Operation on the rectum: types and features
Contents:
- 1
- Proctectomy 2
- cracking( cracking) 3 Boiling
Time is not in place, everything is changing, and medicine is no exception. Today, doctors carry out various operations, including operations on the colon. But in today's article we will talk about surgical intervention on its distal department - the rectum. It is a short( 14-18 cm) tube, which is filled with feces before defecation, and remains empty during the rest of the time. Being a segment of the large intestine, it takes its origin in the lower lower abdominal zone, and then descends downwards and approaches, passing through the pelvic floor, to the external sphincter of the anus. Operations on the rectum are carried out predominantly in coloproctology departments.
Proctectomy
Intervention, which implies complete rectal removal( proctectomy), is complicated by the surgical procedure. They resort to extreme cases: oncology, tissue death, rectal prolapse( bowel movement), when the rectum can not be corrected and when the methods of non-surgical therapy do not lead to the expected results.

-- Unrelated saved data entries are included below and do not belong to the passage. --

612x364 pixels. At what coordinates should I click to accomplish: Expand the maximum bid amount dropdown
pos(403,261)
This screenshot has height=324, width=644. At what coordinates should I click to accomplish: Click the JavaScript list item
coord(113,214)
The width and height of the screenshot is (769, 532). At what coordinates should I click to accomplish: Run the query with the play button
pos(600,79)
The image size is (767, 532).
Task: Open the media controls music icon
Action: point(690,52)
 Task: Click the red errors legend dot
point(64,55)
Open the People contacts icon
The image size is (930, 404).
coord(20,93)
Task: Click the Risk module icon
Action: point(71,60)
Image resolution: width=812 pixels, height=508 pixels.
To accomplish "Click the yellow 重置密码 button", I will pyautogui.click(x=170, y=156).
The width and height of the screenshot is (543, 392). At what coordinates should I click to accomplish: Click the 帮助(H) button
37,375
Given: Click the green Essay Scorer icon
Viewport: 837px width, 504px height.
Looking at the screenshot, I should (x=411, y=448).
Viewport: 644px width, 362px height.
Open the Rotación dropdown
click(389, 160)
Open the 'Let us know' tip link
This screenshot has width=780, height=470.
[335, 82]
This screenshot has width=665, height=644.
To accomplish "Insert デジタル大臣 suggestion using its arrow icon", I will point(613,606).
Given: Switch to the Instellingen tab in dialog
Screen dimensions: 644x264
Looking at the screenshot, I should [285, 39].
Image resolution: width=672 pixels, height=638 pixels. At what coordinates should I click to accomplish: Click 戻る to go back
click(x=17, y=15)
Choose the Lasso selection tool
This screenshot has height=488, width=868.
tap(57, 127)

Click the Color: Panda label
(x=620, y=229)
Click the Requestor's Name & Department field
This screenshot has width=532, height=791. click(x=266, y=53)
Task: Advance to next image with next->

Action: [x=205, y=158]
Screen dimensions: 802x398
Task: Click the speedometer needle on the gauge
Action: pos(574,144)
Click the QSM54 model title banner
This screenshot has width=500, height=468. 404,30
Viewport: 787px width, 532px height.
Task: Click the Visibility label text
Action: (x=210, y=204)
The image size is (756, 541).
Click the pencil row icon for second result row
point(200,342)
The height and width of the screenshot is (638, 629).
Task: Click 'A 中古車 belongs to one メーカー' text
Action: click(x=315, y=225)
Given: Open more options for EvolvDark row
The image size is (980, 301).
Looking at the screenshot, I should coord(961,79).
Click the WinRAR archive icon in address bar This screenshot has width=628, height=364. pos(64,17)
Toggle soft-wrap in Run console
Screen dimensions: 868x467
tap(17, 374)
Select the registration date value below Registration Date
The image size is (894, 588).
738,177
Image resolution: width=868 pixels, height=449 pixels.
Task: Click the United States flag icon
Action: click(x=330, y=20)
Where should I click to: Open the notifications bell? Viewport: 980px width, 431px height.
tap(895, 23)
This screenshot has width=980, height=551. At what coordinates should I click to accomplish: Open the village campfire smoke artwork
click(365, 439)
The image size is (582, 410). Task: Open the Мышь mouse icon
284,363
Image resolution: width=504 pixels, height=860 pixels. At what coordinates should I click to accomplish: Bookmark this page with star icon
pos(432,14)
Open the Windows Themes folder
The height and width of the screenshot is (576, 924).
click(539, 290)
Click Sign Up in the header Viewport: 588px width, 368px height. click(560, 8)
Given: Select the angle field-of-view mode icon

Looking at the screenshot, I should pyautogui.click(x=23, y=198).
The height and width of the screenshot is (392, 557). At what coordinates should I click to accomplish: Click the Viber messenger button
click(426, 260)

Diagnosis of rectal cancer is done by the proctologist. In the presence of special equipment colonoscopy, X-ray examination, computer tomography, thermography and ultrasound examination are performed.
What is the colonoscopy of the intestine? The alternatives are quite limited. To date, colonoscopy is considered the best diagnostic method. Sometimes, instead of it, an enema with barium with subsequent X-ray examination is used.
Proctectomy is a more complicated procedure than removing a large polyp of the large intestine. Resection is carried out to the border not affected by malignant tumor of tissues. During surgery, adjacent lymph nodes are removed. When the tumor is widespread, the surgeon needs the removal of the anal sphincter, which acts as a retention of excrement. In this case, the doctor creates a stomach for the removal of intestinal contents, which implies the further wearing of a tank for receiving feces. During surgery, fat tissue surrounding the tumor and some not affected by tissue oncology are also removed in order to minimize the risk of relapse.
In the surgical treatment of oncology, doctors resort to such a mandatory procedure as rectal biopsy. She, like a biopsy of the small intestine, is painless and safe. Depending on the volume of resection, the following types of surgical intervention are distinguished:
- sphincterosoobrazhanyayuschih, here include two types of anterior resection and transanal excision;
- abdominal perineal extraction of the rectum - when the anal canal and the surrounding muscular structures are eliminated, resulting in a permanent colostomy.
Tip: is required to clean the intestines from faeces the day before the planned operation. For this purpose, enemas and laxatives are used. The thorough release of guts from the contents reduces the risk of possible complications.
In rectal cancer, laparoscopic surgery is also performed. This is an intervention in which small cuts are made on the abdominal wall. Laparoscopic surgery( if there are all conditions for conducting it) gives a successful result. Reduced rehabilitation period, frequency of complications, improved well-being of operated patients.
Serious laparoscopic interventions for rectal cancer require a specially trained surgeon brigade, the presence of complex equipment and tools, and are not performed in every oncology center.
cracking( excision) This procedure is mainly used in two cases: in the chronic crack of the anus and in the case of acute fractures, when non-surgical methods of treatment prove to be unsuccessful.
The purpose of the intervention is to eliminate the formation of scars that interfere with the normal healing of the wound. During the operation, a fresh wound is created. In simple words, the intervention is aimed at transforming the chronic fracture into a sharp one. In the future, medical therapy is being performed.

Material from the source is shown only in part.